— Task description —
The task calls for every line of the data to be retyped exactly.

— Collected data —
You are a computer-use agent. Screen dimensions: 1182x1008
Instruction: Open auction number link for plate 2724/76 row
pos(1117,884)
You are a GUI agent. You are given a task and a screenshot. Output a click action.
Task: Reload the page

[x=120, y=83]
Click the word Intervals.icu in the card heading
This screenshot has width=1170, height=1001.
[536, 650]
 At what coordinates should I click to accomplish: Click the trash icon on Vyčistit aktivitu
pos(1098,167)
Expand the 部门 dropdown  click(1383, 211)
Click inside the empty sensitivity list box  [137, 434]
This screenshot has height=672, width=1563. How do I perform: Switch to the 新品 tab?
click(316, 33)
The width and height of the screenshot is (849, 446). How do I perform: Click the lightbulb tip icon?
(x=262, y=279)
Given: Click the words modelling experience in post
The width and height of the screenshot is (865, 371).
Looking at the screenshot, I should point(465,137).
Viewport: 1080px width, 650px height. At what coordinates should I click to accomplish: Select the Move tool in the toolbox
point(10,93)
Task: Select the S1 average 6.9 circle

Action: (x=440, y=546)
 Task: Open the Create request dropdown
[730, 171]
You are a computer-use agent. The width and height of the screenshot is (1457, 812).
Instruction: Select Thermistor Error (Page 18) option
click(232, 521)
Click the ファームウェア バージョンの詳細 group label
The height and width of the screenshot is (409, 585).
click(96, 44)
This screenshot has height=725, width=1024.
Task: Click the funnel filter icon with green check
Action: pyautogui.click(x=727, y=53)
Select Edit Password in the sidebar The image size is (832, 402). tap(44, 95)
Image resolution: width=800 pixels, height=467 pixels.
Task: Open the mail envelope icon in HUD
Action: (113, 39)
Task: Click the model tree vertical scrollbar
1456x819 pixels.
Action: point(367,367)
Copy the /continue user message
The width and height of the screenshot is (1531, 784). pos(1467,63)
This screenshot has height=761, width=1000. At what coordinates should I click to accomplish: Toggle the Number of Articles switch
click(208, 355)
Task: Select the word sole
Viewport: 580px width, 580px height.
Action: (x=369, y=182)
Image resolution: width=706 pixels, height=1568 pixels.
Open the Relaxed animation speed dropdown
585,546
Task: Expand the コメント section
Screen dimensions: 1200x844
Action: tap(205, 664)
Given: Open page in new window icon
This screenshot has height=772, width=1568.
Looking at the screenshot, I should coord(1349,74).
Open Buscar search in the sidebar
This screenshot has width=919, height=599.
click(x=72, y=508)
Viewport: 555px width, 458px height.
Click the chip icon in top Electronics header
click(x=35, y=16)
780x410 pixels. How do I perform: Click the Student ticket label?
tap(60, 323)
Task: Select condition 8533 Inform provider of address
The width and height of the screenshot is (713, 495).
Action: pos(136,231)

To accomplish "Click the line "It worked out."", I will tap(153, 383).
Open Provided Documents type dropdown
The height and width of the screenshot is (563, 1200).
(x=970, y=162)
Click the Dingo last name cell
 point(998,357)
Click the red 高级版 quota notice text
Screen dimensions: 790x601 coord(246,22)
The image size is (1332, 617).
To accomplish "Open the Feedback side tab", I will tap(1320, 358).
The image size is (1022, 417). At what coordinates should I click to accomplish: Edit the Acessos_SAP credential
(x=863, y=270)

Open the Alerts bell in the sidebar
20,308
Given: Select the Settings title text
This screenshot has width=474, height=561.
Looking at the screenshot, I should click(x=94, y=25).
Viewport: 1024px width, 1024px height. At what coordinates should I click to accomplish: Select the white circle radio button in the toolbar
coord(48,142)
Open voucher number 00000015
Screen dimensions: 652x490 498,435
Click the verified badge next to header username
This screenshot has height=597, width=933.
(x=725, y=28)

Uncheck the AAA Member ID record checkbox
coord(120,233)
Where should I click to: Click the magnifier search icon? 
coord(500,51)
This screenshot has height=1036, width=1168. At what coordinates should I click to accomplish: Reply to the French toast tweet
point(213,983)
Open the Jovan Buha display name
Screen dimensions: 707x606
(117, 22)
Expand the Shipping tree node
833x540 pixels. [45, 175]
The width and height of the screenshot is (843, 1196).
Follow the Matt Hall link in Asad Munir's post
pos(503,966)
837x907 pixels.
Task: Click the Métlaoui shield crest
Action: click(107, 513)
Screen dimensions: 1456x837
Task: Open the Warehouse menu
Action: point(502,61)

— Answer space —
You are a computer-use agent. Screen dimensions: 1182x1008
Instruction: Open auction number link for plate 2724/76 row
pos(1117,884)
You are a GUI agent. You are given a task and a screenshot. Output a click action.
Task: Reload the page

[x=120, y=83]
Click the word Intervals.icu in the card heading
This screenshot has width=1170, height=1001.
[536, 650]
 At what coordinates should I click to accomplish: Click the trash icon on Vyčistit aktivitu
pos(1098,167)
Expand the 部门 dropdown  click(1383, 211)
Click inside the empty sensitivity list box  [137, 434]
This screenshot has height=672, width=1563. How do I perform: Switch to the 新品 tab?
click(316, 33)
The width and height of the screenshot is (849, 446). How do I perform: Click the lightbulb tip icon?
(x=262, y=279)
Given: Click the words modelling experience in post
The width and height of the screenshot is (865, 371).
Looking at the screenshot, I should point(465,137).
Viewport: 1080px width, 650px height. At what coordinates should I click to accomplish: Select the Move tool in the toolbox
point(10,93)
Task: Select the S1 average 6.9 circle

Action: (x=440, y=546)
 Task: Open the Create request dropdown
[730, 171]
You are a computer-use agent. The width and height of the screenshot is (1457, 812).
Instruction: Select Thermistor Error (Page 18) option
click(232, 521)
Click the ファームウェア バージョンの詳細 group label
The height and width of the screenshot is (409, 585).
click(96, 44)
This screenshot has height=725, width=1024.
Task: Click the funnel filter icon with green check
Action: pyautogui.click(x=727, y=53)
Select Edit Password in the sidebar The image size is (832, 402). tap(44, 95)
Image resolution: width=800 pixels, height=467 pixels.
Task: Open the mail envelope icon in HUD
Action: (113, 39)
Task: Click the model tree vertical scrollbar
1456x819 pixels.
Action: point(367,367)
Copy the /continue user message
The width and height of the screenshot is (1531, 784). pos(1467,63)
This screenshot has height=761, width=1000. At what coordinates should I click to accomplish: Toggle the Number of Articles switch
click(208, 355)
Task: Select the word sole
Viewport: 580px width, 580px height.
Action: (x=369, y=182)
Image resolution: width=706 pixels, height=1568 pixels.
Open the Relaxed animation speed dropdown
585,546
Task: Expand the コメント section
Screen dimensions: 1200x844
Action: tap(205, 664)
Given: Open page in new window icon
This screenshot has height=772, width=1568.
Looking at the screenshot, I should coord(1349,74).
Open Buscar search in the sidebar
This screenshot has width=919, height=599.
click(x=72, y=508)
Viewport: 555px width, 458px height.
Click the chip icon in top Electronics header
click(x=35, y=16)
780x410 pixels. How do I perform: Click the Student ticket label?
tap(60, 323)
Task: Select condition 8533 Inform provider of address
The width and height of the screenshot is (713, 495).
Action: pos(136,231)

To accomplish "Click the line "It worked out."", I will tap(153, 383).
Open Provided Documents type dropdown
The height and width of the screenshot is (563, 1200).
(x=970, y=162)
Click the Dingo last name cell
 point(998,357)
Click the red 高级版 quota notice text
Screen dimensions: 790x601 coord(246,22)
The image size is (1332, 617).
To accomplish "Open the Feedback side tab", I will tap(1320, 358).
The image size is (1022, 417). At what coordinates should I click to accomplish: Edit the Acessos_SAP credential
(x=863, y=270)

Open the Alerts bell in the sidebar
20,308
Given: Select the Settings title text
This screenshot has width=474, height=561.
Looking at the screenshot, I should click(x=94, y=25).
Viewport: 1024px width, 1024px height. At what coordinates should I click to accomplish: Select the white circle radio button in the toolbar
coord(48,142)
Open voucher number 00000015
Screen dimensions: 652x490 498,435
Click the verified badge next to header username
This screenshot has height=597, width=933.
(x=725, y=28)

Uncheck the AAA Member ID record checkbox
coord(120,233)
Where should I click to: Click the magnifier search icon? 
coord(500,51)
This screenshot has height=1036, width=1168. At what coordinates should I click to accomplish: Reply to the French toast tweet
point(213,983)
Open the Jovan Buha display name
Screen dimensions: 707x606
(117, 22)
Expand the Shipping tree node
833x540 pixels. [45, 175]
The width and height of the screenshot is (843, 1196).
Follow the Matt Hall link in Asad Munir's post
pos(503,966)
837x907 pixels.
Task: Click the Métlaoui shield crest
Action: click(107, 513)
Screen dimensions: 1456x837
Task: Open the Warehouse menu
Action: point(502,61)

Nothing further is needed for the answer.